Exercise text >>
- Relief pitcher
- Born: September 21, 1909 Somerville, Massachusetts, U.S.
- Died: April 2, 1997 (aged 87) Melrose, Massachusetts, U.S.
- Batted: RightThrew: Right

MLB debut
- August 23, 1935, for the Boston Braves

Last MLB appearance
- June 19, 1936, for the Boston Bees

MLB statistics
- Win–loss record: 0–1
- Earned run average: 3.78
- Strikeouts: 8
- Stats at Baseball Reference

Teams
- Boston Braves / Bees (1935–1936);

= Al Blanche =

American baseball player (1909-1997)

Prosper Albert Blanche (September 21, 1909 – April 2, 1997) was an American Major League Baseball pitcher. He played two seasons with the Boston Braves / Bees from 1935 to 1936.

==Biography==
A native of Somerville, Massachusetts, Blanche was the son of Italian emigrants and the youngest of four children. He attended Somerville High School, and played college baseball at Providence College, graduating with a degree in philosophy in 1934. While at Providence, he played summer baseball in the Cape Cod Baseball League (CCBL). In 1931, he began the CCBL season with Wareham, but finished the season with Falmouth. In 1933 and 1934, he pitched for the league's Harwich team, winning the decisive third game of a three-game championship series sweep for Harwich over Falmouth.

Assignment 1 >> Return the portion of the Al Blanche article starting at "American baseball player" and ending at "1935 to 1936.", copied word for word.
Assignment 2 >> Extend the Al Blanche article from its last sentence by writing the passage that follows.

Data section >>
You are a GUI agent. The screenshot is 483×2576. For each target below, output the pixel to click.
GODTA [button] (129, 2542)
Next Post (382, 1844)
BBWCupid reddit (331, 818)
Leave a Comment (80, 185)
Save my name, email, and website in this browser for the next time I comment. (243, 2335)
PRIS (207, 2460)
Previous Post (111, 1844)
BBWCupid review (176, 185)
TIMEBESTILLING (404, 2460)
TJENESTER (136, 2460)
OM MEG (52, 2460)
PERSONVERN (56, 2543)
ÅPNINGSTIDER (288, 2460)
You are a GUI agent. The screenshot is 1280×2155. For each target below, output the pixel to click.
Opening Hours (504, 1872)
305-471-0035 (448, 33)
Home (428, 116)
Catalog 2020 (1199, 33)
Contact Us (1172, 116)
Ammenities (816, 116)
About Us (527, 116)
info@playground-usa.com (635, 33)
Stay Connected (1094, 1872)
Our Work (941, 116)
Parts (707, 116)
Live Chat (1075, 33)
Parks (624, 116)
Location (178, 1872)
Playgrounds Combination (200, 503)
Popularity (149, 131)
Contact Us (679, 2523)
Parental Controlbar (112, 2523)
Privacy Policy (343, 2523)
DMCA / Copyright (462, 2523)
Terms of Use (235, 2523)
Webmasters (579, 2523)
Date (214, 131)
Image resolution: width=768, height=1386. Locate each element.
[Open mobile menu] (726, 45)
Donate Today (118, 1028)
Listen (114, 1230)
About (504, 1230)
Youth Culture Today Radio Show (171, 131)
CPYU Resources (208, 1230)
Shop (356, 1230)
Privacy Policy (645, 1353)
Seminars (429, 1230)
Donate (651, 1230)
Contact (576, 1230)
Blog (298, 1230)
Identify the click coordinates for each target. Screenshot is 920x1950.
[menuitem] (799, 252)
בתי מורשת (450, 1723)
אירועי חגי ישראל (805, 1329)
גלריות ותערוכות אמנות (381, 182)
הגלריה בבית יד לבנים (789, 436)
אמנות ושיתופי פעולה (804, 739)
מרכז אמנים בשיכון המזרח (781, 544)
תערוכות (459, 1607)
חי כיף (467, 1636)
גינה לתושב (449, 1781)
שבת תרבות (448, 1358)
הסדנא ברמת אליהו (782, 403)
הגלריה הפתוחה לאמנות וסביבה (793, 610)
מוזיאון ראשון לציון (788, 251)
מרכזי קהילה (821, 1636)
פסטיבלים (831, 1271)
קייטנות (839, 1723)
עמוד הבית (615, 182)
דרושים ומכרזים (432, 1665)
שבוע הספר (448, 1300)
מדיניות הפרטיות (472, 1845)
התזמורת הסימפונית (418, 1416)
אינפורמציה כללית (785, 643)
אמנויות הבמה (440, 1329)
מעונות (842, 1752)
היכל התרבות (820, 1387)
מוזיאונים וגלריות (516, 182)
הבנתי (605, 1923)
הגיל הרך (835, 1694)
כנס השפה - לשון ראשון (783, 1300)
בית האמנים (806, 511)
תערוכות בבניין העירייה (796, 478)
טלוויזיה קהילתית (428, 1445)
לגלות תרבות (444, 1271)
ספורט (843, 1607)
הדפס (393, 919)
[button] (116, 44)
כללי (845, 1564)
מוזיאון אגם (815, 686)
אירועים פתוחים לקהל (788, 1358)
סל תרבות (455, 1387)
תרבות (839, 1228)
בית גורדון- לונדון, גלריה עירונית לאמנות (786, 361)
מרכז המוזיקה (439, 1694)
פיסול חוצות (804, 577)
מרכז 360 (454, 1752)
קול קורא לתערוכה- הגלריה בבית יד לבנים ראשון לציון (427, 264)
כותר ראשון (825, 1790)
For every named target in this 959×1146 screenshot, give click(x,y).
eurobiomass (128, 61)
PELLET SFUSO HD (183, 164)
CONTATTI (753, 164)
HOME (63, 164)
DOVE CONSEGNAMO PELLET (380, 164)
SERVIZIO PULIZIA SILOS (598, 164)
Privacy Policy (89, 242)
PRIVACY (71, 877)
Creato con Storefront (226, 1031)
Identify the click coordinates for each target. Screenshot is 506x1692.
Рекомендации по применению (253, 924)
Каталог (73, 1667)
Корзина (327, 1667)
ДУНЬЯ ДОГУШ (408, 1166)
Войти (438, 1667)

Written response 1 >>
American baseball player (1909-1997)

Prosper Albert Blanche (September 21, 1909 – April 2, 1997) was an American Major League Baseball pitcher. He played two seasons with the Boston Braves / Bees from 1935 to 1936.

Written response 2 >>
Blanche caught on with the big league Braves near the end of the 1935 season. Though it was the end of a dismal campaign for the Boston club, Blanche posted an impressive 1.56 ERA in 171/3 innings over six appearances. His debut came on August 23, when he tossed four innings in relief of Ben Cantwell, allowing two earned runs and smacking a hit in the Braves' 7–5 loss to the Pittsburgh Pirates at Braves Field. His best outing came on September 29 in the first game of a home doubleheader against the New York Giants and hurler Al Smith. With the Braves down 5–2 after three innings, Boston starter Ed Brandt was lifted for Blanche, who finished with six strong shutout innings in the eventual 5–3 loss.

Blanche began the following season with Boston, now known as the "Bees", appearing in 11 games and posting a 6.19 ERA in 16 innings before being optioned to the minor leagues. He made one appearance with the Syracuse Chiefs, then finished out the 1936 season with the Columbia Senators of the Sally League. In 1938, he was back in the CCBL with Orleans. Over his two major league seasons, Blanche tossed 331/3 innings with a 3.78 ERA and eight strikeouts. He went 2-for-10 at the plate, and committed two errors in 16 chances in the field.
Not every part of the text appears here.